Given data
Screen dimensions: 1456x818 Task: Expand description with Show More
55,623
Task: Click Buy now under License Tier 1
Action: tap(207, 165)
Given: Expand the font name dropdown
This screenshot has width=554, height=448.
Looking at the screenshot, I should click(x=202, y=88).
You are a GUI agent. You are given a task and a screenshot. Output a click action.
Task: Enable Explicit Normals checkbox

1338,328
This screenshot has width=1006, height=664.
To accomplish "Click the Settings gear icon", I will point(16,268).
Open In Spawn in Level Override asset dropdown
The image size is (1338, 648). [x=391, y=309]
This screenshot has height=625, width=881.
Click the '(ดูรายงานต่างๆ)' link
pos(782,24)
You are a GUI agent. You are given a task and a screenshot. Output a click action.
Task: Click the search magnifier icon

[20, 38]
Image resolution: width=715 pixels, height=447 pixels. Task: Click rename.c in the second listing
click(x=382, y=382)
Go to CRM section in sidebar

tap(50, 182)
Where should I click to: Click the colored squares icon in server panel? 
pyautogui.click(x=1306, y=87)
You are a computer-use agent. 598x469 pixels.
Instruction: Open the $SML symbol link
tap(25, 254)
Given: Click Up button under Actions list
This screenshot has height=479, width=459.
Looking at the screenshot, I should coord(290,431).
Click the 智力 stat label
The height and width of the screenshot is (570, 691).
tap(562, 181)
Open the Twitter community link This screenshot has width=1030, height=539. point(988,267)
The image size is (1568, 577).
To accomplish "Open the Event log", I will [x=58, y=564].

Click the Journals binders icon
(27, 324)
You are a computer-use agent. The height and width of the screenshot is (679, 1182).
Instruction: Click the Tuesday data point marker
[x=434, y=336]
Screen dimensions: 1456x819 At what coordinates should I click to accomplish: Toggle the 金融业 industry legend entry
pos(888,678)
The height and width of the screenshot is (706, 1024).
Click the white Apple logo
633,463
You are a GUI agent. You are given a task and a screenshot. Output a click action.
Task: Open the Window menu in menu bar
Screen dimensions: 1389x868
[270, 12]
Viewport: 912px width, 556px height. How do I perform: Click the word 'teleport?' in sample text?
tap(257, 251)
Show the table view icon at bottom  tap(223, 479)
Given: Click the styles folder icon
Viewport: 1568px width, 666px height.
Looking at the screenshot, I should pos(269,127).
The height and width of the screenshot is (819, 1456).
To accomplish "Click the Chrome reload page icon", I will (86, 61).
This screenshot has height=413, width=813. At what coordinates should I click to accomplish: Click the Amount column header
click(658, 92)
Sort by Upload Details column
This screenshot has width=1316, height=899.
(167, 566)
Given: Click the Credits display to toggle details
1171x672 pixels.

What you will do
Give the entries from the start through the line containing "Looking at the screenshot, I should click(x=202, y=88).", inclusive, as a Markdown table with columns Row and Line, one row per line and no rows for blank lines.

Response below
| Row | Line |
|---|---|
| 1 | Screen dimensions: 1456x818 Task: Expand description with Show More |
| 2 | 55,623 |
| 3 | Task: Click Buy now under License Tier 1 |
| 4 | Action: tap(207, 165) |
| 5 | Given: Expand the font name dropdown |
| 6 | This screenshot has width=554, height=448. |
| 7 | Looking at the screenshot, I should click(x=202, y=88). |